The problem asks us to evaluate a trigonometric expression: $$2\tan ^{2}\ 45^{\circ }\ +\ \cos ^{2}\ 30^{\circ }\ -\ \sin ^{2}\ 60^{\circ }$$. This requires knowing the values of tangent, cosine, and sine for specific angles, and then performing arithmetic operations.

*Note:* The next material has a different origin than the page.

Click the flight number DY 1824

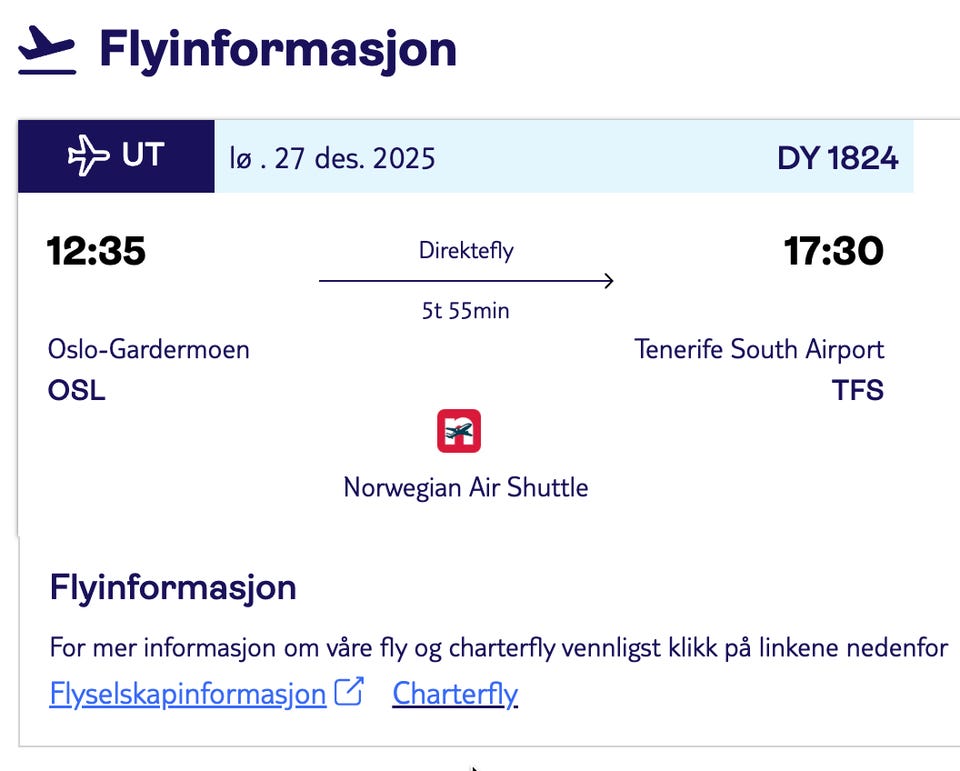pos(837,158)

**step2** Recalling trigonometric values

We need to recall the standard trigonometric values for the angles involved:
- The tangent of 45 degrees is 1. That is, $$\tan 45^{\circ} = 1$$.
- The cosine of 30 degrees is the square root of 3 divided by 2. That is, $$\cos 30^{\circ} = \frac{\sqrt{3}}{2}$$.
- The sine of 60 degrees is the square root of 3 divided by 2. That is, $$\sin 60^{\circ} = \frac{\sqrt{3}}{2}$$.

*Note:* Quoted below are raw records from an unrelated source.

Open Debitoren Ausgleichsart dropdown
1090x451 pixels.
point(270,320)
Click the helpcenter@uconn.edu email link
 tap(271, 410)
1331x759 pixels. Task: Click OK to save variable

**step3** Substituting the values into the expression

Now, we substitute these values into the given expression:
$$2\tan ^{2}\ 45^{\circ }\ +\ \cos ^{2}\ 30^{\circ }\ -\ \sin ^{2}\ 60^{\circ }$$
$$= 2 \times (1)^2 + \left(\frac{\sqrt{3}}{2}\right)^2 - \left(\frac{\sqrt{3}}{2}\right)^2$$

**step4** Evaluating the squared terms

Next, we calculate the squares of the values:
- $$(1)^2 = 1 \times 1 = 1$$
- $$\left(\frac{\sqrt{3}}{2}\right)^2 = \frac{\sqrt{3} \times \sqrt{3}}{2 \times 2} = \frac{3}{4}$$

**step5** Performing the multiplication, addition, and subtraction

Substitute the squared values back into the expression and perform the arithmetic operations:
$$2 \times 1 + \frac{3}{4} - \frac{3}{4}$$
$$= 2 + \frac{3}{4} - \frac{3}{4}$$
Since $$\frac{3}{4} - \frac{3}{4}$$ equals 0, the expression simplifies to:
$$= 2 + 0$$
$$= 2$$